Deep, Fake. Staged begins with the end of Kurt Cobain (specifically the 1991 album Nevermind), and starts with a drained, looping reality this “popular” and “rebellious” figure of the anti-rockstar leaves behind. Or sets into motion. “All of our” actions flattened along the warp-speed disappearing act of any possible dissent: <>* (The revolution is televised. That’s why it never actually happens. At least we get to watch it, maybe even enjoy it….) Remember: nobody ever said it’s the revolution we wanted, it’s the one of our dreams¡ The whole world is watching (sleepily, right before bedtime)—and that’s the problem. But this problem has potential! We just need to get a good look at it, over there. After all, a surface is deeper on the outside (but farther on the inside).

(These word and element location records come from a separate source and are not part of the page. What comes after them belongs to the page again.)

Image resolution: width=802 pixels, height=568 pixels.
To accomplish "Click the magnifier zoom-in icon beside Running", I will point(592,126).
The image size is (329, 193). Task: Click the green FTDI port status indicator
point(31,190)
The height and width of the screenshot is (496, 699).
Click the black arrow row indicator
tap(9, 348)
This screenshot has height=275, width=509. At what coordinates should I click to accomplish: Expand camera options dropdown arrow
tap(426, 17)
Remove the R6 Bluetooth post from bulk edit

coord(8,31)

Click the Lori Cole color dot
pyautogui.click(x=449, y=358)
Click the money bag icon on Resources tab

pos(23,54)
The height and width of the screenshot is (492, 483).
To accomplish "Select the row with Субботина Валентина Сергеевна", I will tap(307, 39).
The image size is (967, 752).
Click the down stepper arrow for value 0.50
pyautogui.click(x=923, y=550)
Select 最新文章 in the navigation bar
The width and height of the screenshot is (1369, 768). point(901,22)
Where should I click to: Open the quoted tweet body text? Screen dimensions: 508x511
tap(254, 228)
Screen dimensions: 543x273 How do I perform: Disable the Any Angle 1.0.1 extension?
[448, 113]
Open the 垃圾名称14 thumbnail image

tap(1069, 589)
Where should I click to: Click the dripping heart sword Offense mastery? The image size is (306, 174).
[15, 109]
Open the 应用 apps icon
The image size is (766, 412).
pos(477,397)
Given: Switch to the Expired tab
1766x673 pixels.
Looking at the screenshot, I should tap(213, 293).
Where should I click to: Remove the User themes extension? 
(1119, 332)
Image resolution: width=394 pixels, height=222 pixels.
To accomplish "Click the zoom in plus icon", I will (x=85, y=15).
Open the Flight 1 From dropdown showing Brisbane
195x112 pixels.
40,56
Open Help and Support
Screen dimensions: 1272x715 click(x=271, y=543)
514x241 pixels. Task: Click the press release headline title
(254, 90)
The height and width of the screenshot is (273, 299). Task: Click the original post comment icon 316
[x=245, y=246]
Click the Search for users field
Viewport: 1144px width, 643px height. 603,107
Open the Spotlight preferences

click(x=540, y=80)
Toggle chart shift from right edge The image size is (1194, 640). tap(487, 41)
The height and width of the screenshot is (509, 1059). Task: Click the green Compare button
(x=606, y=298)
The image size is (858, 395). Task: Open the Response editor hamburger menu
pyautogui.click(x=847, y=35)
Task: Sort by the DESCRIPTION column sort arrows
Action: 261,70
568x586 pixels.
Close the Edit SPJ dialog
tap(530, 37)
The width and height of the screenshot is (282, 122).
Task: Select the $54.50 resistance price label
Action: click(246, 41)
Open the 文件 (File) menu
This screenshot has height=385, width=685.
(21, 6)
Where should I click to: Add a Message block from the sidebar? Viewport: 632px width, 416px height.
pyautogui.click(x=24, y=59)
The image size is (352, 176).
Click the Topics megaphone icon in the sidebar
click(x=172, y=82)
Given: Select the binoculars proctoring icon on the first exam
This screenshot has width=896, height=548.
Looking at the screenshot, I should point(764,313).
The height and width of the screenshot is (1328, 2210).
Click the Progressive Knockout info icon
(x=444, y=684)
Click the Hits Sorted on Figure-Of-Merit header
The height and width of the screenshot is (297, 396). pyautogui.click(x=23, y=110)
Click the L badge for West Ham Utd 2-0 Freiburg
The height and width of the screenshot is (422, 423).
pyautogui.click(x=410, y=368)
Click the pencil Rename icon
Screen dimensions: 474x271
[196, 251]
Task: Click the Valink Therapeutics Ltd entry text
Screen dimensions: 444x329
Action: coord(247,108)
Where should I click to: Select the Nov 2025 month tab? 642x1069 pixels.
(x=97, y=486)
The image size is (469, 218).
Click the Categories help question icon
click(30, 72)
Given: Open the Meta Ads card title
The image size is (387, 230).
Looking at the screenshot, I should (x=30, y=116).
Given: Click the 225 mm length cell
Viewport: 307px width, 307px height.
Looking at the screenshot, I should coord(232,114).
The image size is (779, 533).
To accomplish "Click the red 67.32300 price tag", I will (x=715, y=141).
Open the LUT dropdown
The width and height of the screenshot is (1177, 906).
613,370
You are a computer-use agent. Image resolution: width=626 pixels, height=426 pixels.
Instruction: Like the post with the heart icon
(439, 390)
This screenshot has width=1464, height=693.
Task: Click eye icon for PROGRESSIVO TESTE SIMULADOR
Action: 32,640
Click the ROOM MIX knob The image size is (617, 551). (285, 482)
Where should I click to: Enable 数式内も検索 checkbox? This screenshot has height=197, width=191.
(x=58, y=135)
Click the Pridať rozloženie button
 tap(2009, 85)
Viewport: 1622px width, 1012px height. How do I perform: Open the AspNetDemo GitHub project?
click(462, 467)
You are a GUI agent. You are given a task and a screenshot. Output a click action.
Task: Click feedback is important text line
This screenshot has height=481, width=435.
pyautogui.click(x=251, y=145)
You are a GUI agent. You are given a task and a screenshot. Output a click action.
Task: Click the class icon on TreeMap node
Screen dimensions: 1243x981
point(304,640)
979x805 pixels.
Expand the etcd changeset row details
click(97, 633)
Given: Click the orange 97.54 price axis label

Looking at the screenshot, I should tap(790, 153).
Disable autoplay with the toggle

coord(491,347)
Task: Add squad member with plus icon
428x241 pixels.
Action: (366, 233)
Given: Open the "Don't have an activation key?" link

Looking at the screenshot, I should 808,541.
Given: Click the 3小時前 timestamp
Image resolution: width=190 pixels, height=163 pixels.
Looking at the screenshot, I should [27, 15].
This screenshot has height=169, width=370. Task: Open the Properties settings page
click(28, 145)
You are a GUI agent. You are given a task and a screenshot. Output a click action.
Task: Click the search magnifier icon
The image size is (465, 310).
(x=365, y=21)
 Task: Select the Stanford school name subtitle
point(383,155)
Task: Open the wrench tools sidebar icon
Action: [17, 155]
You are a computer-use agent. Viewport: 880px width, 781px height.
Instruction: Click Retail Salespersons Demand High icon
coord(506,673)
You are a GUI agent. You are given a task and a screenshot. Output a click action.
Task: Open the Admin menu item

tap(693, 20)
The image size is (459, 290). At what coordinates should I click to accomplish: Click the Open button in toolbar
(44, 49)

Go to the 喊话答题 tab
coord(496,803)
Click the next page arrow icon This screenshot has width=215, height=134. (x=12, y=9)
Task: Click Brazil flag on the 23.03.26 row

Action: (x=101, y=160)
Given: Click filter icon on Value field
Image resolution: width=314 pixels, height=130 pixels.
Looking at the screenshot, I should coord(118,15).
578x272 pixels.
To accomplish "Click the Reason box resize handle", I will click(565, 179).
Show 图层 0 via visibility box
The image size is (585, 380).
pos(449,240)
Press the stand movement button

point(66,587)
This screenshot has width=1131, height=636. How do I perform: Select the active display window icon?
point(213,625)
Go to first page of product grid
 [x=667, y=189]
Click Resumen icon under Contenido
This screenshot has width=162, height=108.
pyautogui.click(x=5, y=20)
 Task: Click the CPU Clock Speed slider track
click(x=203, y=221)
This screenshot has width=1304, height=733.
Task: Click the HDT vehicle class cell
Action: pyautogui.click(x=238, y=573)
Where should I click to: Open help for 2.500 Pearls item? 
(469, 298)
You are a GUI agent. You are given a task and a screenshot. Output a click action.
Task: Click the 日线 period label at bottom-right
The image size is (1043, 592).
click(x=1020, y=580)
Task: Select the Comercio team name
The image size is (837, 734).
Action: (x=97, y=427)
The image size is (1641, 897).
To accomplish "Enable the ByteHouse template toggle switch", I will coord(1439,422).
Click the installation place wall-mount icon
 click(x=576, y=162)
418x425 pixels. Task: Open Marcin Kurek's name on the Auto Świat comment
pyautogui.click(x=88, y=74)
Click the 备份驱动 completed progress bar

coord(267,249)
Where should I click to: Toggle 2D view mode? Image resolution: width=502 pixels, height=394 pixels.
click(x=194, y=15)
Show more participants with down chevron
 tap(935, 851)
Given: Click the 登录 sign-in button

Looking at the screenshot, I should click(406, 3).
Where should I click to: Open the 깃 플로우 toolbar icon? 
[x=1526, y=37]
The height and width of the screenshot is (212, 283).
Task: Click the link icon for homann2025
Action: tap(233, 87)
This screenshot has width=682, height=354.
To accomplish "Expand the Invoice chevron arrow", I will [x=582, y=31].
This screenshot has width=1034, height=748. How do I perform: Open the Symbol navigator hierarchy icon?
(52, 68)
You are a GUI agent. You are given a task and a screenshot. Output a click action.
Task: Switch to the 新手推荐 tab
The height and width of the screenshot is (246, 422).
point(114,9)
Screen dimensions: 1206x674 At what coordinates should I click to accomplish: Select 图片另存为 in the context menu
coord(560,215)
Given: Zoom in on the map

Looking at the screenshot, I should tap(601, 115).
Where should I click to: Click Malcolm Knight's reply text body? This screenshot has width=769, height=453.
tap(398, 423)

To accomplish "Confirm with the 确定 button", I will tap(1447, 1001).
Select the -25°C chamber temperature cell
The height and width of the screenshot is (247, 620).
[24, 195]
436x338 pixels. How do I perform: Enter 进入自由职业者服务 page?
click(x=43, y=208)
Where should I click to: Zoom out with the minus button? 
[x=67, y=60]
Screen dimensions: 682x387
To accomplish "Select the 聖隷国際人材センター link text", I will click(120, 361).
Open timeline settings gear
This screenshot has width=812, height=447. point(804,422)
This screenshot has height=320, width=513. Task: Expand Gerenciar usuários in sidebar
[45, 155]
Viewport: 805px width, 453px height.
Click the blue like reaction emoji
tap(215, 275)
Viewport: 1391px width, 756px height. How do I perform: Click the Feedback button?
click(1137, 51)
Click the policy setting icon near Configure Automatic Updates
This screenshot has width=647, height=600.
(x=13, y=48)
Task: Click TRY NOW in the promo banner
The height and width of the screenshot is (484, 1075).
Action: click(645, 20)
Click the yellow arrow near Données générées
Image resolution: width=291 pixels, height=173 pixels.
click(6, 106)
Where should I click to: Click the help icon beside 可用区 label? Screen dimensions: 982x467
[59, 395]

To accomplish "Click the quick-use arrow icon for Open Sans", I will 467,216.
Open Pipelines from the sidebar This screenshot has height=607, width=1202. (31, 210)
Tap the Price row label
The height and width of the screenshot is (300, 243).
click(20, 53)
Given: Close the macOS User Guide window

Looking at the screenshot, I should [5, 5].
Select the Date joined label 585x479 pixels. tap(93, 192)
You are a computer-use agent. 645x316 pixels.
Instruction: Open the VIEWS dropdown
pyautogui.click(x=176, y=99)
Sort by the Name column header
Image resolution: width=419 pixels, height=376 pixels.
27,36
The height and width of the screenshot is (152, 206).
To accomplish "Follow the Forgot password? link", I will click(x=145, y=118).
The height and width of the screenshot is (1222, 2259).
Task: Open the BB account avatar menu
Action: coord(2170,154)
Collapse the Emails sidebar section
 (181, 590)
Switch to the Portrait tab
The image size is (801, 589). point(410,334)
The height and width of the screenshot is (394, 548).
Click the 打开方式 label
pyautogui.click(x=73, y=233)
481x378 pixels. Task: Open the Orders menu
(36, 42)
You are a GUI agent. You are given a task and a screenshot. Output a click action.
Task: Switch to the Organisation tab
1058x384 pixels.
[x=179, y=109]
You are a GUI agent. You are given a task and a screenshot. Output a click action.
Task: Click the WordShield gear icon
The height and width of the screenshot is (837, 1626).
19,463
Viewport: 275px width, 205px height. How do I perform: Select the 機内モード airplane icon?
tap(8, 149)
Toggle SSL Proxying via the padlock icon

Meanwhile, this is the first exhibition at the gallery where we have actually (physically) produced the work in the space of the gallery itself—the gallery appears as itself in the context of this work—as itself, but also as someone else, somewhere else: right here… for now…. (Like learning my mother-tongue again, for the first time: remembering how I forget what you remember.) With this staged perspective initially set-up as a way of paying-attention to how “the market”—and at this point, politics— automatively absorbs opposition, converting it into consumable form, “the exhibition,” as well as the gallery itself, are positioned as activities that are obviously always in reach of commodification (if not already in circulation: already sold-out). “The artist’s” acts of refusal and gestures of transgression are continually folded back into the very systems they oppose: any performance is already [recorded,] reenacted. Otherwise, they won’t make money. They just won’t cut it. After all, anything cutting-edge still needs to be brought to the center of attention, bought and sold, transacted-on… or else! Or else what? Or, else. (What is-is this, a ‘knock-knock’ joke?)
Knock, knock.
— Who’s there?
Nevermind.
— Nevermind who?
Exactly.
So, can any act of subversion or resistance ‘become famous’ without being totally consumed by the commercialism and capitalism acted against? Can any punk become popular without selling-out? Can any artist become “established” without becoming someone else, somewhere else? (Or is that exactly the point?)
Is an avant-garde possible anymore—was it ever?
Or is this all just a macabre charade? Nevermind.
….
Kurt, half conscious, performs a song on platform stage. His movements are puppeted by two gimps in denim suits*
Kert is nekid belaw staich
Kert is pul tup antu sait af platform bai kimbz
Kert is chrezd pei kimbz
Kert is pul tang tu cher ang staich
Kert is hangtut kitar
Uh kikered is plezd intu Kerts mauth
Kimbz lait kikered for Kert
Kert achutz th’ nops ang th’ amp wedh helb vrum kimbz
Wung kimbz asizd Kert ang sitring up ing cher wedh kitar
Thi uthor kimb wogz tu thi smol rum ang plux ing kitar bedl
Bag ang th’ staich, Kert bikingz streging sinkl kordz ang th’ kitar
Ing smol rum, kimb bresis ang tibresis kitar bedl
Kert bikings sinking intu meikrofon
This tre akshungs meik up th’ performungs
This kontinuus vor a waid
__________
* Eve Kosofsky Sedgwick, “Paranoid Reading and Reparative Reading, or, You’re So Paranoid, You Probably Think This Essay Is About You,” in Touching Feeling: Affect, Pedagogy, Performativity (Durham, NC: Duke University Press, 2003), 123–151.